Electing S-Corporation Status

Some LLC owners elect S-corporation tax treatment to reduce self-employment taxes. To make this election, you file IRS Form 2553 no later than two months and 15 days after the beginning of the tax year you want the election to take effect. For a brand-new LLC, that deadline runs from the earliest date the company had owners, held assets, or began doing business.12Internal Revenue Service. Instructions for Form 2553 This election changes how your income is taxed but doesn’t alter your LLC’s legal structure under Arizona law. Talk to a tax professional before making this choice — it’s not beneficial for every business.

Arizona State Tax and Licensing

If your LLC sells products or provides taxable services in Arizona, you’ll need a Transaction Privilege Tax (TPT) license from the Arizona Department of Revenue. Despite the name, TPT works like a sales tax. Any business receiving gross proceeds subject to TPT must apply for and maintain an annual license, which costs $12 per year.13Arizona State Legislature. Arizona Revised Statutes Title 42-5005 – Transaction Privilege Tax and Municipal Privilege Tax Licenses You cannot legally start conducting taxable business until the license is in hand.

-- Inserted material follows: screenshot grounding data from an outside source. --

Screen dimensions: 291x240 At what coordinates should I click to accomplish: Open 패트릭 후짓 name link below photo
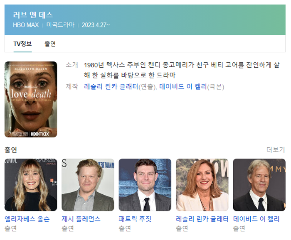pos(135,219)
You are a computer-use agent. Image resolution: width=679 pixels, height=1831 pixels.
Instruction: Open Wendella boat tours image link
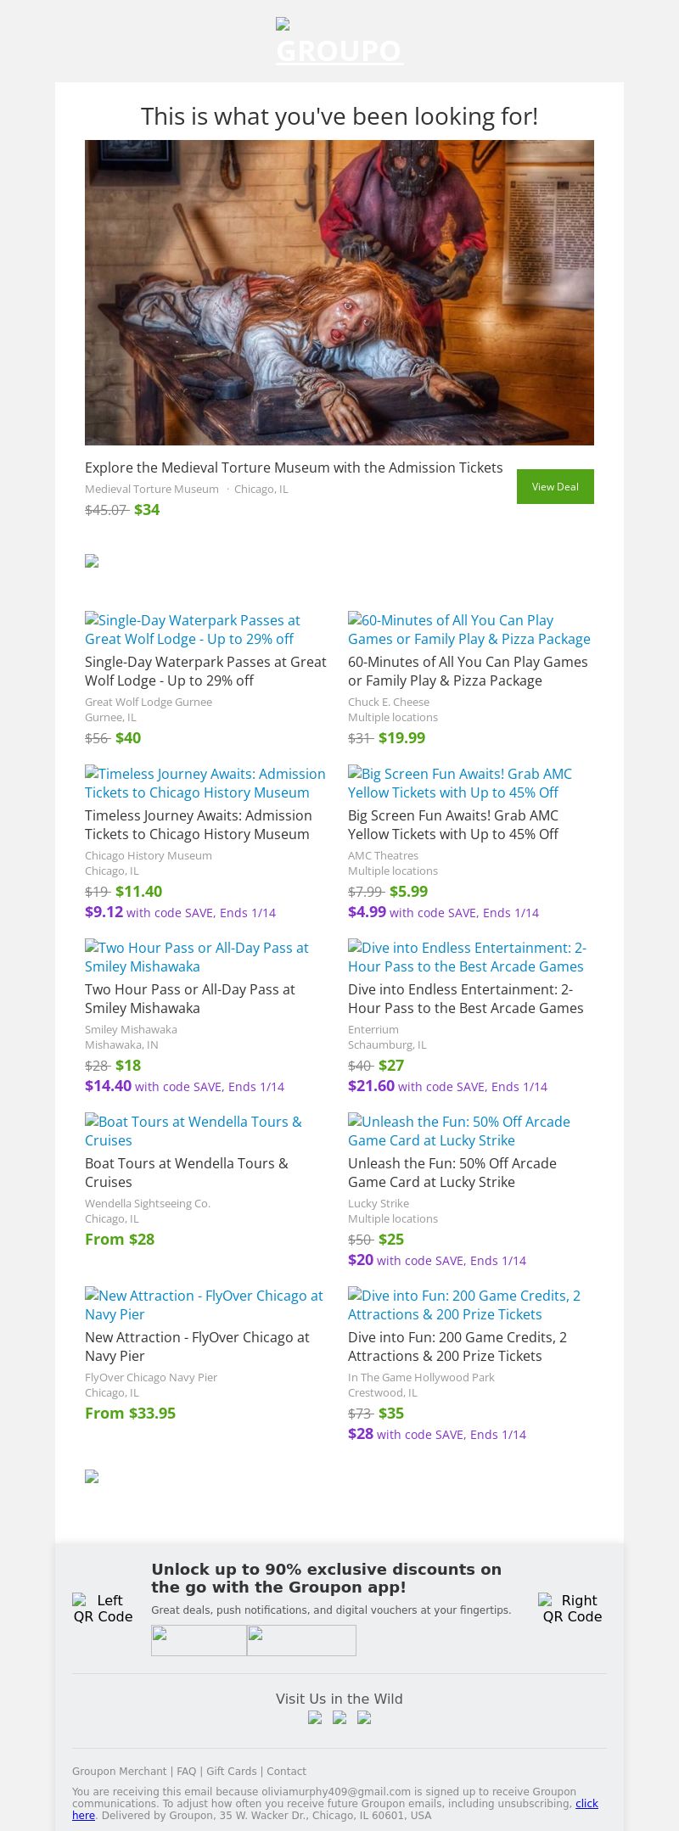click(x=193, y=1131)
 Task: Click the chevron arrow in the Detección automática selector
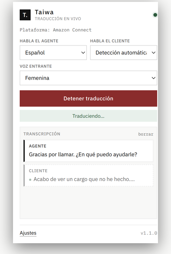tap(154, 53)
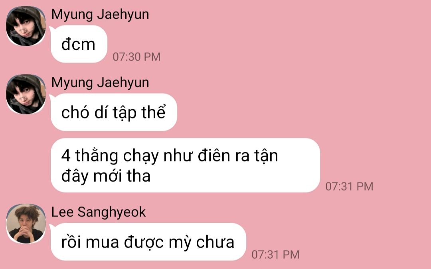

Many Arizona cities and towns also require a local business license or impose their own privilege taxes. Fees and requirements vary by municipality, so check with the city or town clerk where you plan to operate.

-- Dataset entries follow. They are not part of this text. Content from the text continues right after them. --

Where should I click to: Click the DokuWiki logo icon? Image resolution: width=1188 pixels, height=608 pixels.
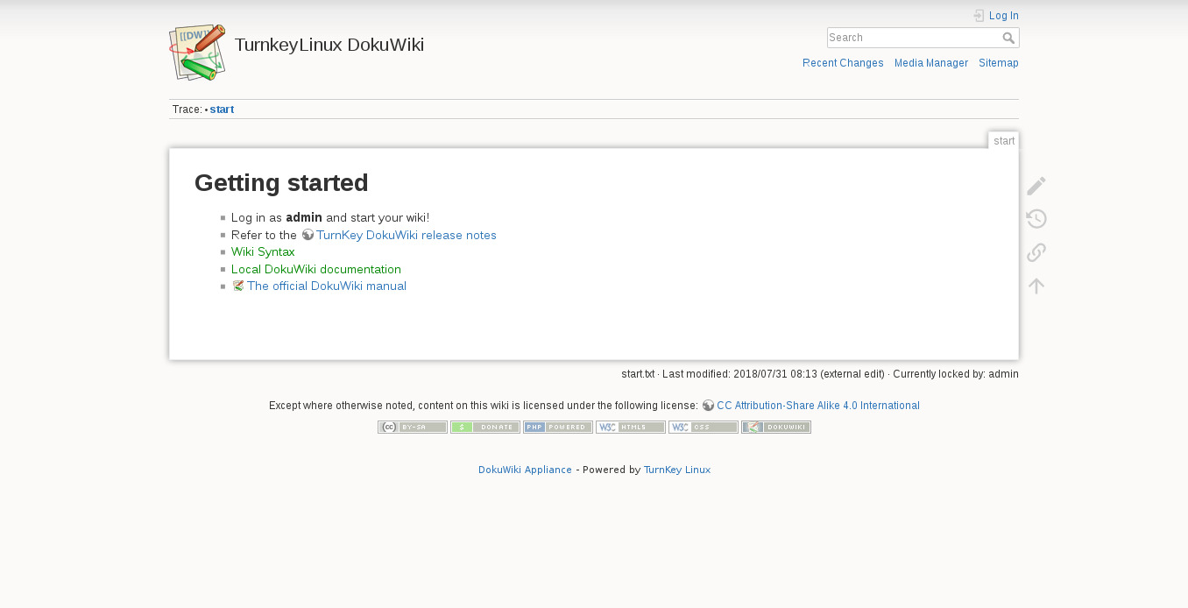[x=197, y=53]
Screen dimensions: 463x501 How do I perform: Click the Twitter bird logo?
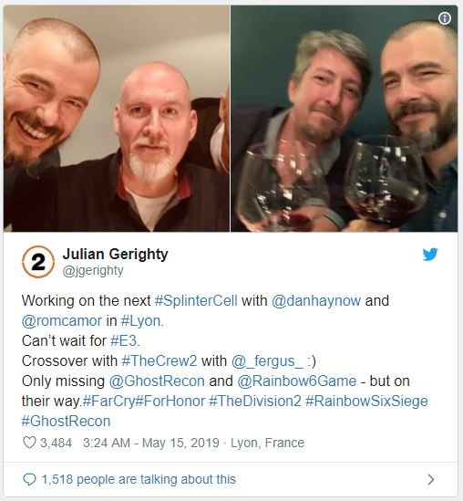click(x=430, y=255)

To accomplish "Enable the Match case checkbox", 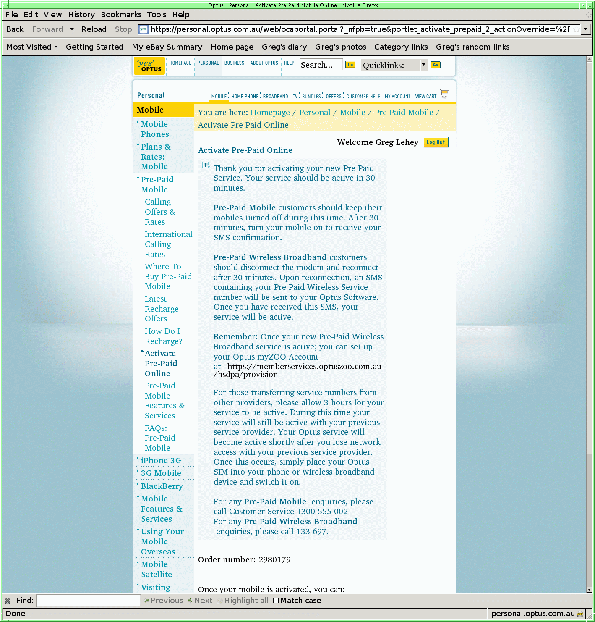I will tap(276, 601).
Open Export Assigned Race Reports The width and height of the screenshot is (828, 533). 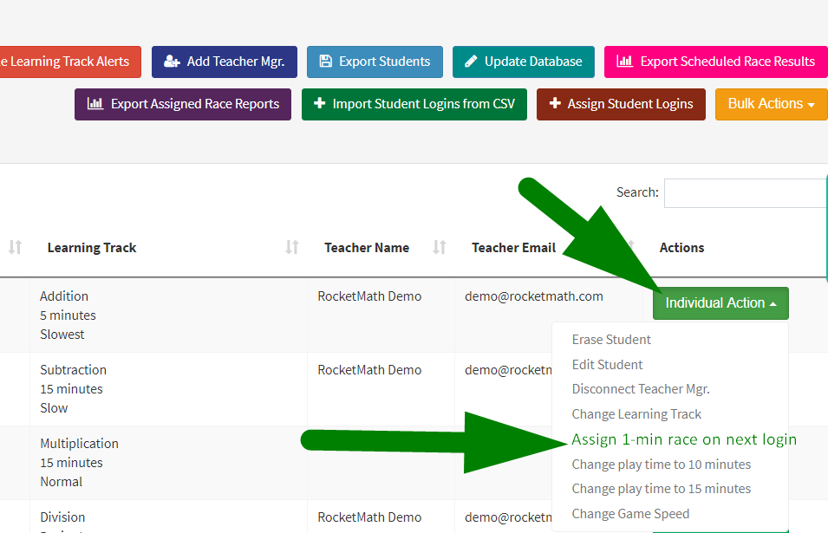[183, 104]
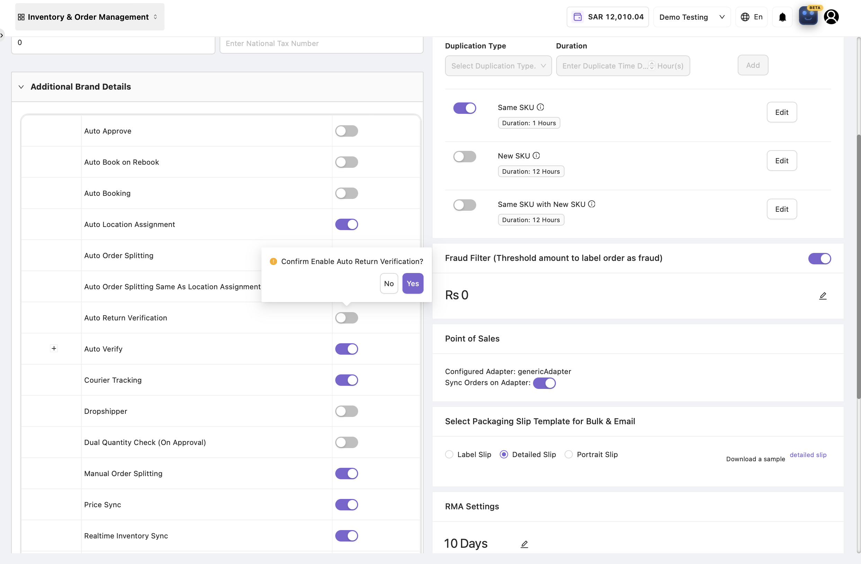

Keeping Your LLC in Good Standing

Arizona is one of the easier states for ongoing LLC maintenance because LLCs are not required to file annual reports with the ACC. Only corporations have that obligation.14Arizona Corporation Commission. Business Services FAQs That said, there are still a few things that will get your LLC in trouble if you ignore them.

The most common pitfall is failing to maintain a statutory agent. If your LLC goes 60 consecutive days without a statutory agent on file, the ACC can begin administrative dissolution proceedings. The same applies if you fail to keep a valid principal address on record, don’t respond to official ACC inquiries, or neglect to file required amendments when your company’s information changes.15Arizona State Legislature. Arizona Revised Statutes Title 29-3708 – Administrative Dissolution An administratively dissolved LLC can still exist on paper, but it loses the right to conduct business until it applies for reinstatement.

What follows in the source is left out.